それを見て、千代は怯えるどころか、やんわりとした優しい表情になった。
「人に必要、不必要なんてものはないの。そこに人がいる限り、人はいるべきなのよ。私は一度死にたいって思ってわかったよ。自殺をした人はこんな気持ちだったんだと」
千代はどこか悲しげだった。
「皆、不安なんだよね。家や学校。部活に勉強。それに友達。それら全部が不安になってのしかかってくるから、人は自分なりに頑張って答えを探すんだね。

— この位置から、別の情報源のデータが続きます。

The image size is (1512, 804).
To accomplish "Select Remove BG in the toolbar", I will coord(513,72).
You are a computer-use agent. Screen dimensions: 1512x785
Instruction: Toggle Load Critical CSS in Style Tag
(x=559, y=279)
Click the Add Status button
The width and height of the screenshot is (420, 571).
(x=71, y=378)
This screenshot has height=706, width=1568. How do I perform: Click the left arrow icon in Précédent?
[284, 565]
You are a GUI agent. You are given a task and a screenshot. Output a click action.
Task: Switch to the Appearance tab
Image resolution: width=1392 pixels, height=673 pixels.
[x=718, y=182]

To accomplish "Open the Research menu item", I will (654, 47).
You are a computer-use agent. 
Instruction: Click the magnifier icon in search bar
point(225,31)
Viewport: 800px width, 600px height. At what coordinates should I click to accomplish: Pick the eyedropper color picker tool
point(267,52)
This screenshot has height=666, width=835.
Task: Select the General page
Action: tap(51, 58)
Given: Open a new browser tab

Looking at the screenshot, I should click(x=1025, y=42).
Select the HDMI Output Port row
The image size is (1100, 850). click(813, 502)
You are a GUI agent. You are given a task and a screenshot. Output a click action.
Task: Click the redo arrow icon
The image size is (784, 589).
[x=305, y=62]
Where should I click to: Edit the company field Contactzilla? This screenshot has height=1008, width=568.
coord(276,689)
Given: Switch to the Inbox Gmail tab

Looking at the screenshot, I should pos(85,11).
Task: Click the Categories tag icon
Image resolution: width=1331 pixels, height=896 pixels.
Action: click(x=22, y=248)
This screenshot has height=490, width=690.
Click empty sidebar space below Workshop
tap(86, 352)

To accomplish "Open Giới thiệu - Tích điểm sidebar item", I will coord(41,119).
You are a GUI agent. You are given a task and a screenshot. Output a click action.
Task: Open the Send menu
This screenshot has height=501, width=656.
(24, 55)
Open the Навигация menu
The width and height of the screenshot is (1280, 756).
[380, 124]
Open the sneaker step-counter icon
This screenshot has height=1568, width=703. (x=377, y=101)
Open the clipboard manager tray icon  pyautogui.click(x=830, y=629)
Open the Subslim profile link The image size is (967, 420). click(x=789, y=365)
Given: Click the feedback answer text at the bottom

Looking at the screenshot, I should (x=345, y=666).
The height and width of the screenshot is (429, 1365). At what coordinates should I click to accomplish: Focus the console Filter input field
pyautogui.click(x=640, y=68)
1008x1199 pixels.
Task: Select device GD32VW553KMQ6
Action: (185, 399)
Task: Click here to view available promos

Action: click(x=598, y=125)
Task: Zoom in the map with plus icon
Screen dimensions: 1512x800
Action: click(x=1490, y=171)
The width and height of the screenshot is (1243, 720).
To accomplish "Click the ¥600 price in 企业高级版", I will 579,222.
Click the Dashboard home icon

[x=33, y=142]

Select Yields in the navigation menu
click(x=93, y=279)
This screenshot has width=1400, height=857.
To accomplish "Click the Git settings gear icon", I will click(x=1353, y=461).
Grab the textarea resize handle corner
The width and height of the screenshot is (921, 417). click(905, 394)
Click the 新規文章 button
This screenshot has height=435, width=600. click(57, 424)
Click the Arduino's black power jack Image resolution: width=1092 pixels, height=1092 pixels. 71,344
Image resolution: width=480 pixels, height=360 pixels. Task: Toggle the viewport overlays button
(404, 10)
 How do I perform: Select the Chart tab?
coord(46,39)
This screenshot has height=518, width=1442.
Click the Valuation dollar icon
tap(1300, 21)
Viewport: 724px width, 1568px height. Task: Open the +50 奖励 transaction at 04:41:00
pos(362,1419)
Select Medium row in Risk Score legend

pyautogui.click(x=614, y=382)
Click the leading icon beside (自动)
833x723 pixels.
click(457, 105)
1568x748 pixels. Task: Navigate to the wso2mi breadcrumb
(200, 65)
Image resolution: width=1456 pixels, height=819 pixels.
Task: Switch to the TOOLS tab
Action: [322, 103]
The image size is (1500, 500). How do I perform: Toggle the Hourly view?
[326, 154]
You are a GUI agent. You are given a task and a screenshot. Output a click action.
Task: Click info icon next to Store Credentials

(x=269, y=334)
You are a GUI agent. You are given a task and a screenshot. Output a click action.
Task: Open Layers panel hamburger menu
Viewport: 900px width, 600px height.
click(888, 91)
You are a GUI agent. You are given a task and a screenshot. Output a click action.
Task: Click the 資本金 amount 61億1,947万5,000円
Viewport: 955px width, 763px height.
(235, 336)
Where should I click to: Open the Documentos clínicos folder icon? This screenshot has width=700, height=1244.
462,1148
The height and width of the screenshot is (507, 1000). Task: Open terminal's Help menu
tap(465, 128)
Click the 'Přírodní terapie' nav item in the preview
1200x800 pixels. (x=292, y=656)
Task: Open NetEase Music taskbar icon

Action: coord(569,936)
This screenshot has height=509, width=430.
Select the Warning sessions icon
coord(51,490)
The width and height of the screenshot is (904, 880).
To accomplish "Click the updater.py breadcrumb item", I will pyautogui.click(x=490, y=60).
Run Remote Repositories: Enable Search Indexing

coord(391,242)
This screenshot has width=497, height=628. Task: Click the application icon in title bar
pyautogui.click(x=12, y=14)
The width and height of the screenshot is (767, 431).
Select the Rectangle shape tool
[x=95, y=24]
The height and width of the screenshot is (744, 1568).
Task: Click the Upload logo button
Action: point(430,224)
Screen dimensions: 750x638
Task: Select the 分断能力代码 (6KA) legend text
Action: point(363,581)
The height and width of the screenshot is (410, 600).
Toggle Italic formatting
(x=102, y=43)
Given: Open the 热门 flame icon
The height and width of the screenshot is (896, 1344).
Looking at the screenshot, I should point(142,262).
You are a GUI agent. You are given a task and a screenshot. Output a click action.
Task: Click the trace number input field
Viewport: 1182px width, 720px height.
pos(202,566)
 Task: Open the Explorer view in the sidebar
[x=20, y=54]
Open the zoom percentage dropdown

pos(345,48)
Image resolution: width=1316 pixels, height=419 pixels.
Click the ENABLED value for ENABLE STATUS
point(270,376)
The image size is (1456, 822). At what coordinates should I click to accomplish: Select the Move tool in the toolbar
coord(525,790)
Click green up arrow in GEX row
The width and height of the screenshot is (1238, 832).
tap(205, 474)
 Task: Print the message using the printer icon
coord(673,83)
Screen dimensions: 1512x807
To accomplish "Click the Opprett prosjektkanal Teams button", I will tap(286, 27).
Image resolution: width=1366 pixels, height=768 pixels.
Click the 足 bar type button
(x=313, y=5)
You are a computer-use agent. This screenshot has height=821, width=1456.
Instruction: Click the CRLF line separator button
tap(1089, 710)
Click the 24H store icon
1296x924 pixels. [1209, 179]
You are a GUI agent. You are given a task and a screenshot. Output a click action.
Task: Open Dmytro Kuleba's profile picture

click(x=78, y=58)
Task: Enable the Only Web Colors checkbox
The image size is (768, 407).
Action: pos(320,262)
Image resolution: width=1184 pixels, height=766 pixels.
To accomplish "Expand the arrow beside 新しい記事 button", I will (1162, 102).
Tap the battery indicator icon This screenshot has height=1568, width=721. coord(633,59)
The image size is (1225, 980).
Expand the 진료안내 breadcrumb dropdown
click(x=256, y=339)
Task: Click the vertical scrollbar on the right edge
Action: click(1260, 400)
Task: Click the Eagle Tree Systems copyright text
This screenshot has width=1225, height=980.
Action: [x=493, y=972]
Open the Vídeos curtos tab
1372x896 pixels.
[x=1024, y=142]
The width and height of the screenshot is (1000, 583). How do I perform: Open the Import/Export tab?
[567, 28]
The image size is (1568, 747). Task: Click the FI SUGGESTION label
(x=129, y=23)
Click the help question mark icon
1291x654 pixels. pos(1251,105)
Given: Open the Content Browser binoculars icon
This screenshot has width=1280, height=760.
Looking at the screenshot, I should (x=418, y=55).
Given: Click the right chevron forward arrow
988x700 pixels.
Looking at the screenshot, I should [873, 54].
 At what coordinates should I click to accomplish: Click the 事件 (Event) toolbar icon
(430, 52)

でも……それでも見つからなかった人達は……不安に耐えられなくなった人達は……」
千代は彼女を真っすぐ見据えた。
「さっきの私みたいになっちゃう」
彼女は何も言わなかったが、どこかその表情は苦しみを持ち合わせていた。
「私はもう自分で死にたいとは思わない。死にたいと思って自分が始めて大切に思えたから。愛おしいものに感じれたから。――だから私は、苦しくても生きる! 自殺なんてしない!」
千代は力強い先程までとは違う芯のある瞳で彼女を見据えた。
「そう……自分で死なないっていうの」
「ええ」
「だったら……私が殺してあげるわ!」
彼女は大きく目を見開くと、千代の足元のナイフを取った。
「ひとつ教えておいてあげる。自殺した子達は、皆楽になってないわ」
彼女はナイフを振りかぶり嘲笑った。
「皆、地獄に行って苦しんでる」
千代は畏怖の念で彼女を睨み付けてから、目をつぶった。
包丁の刃が空を切る音を聞きながら。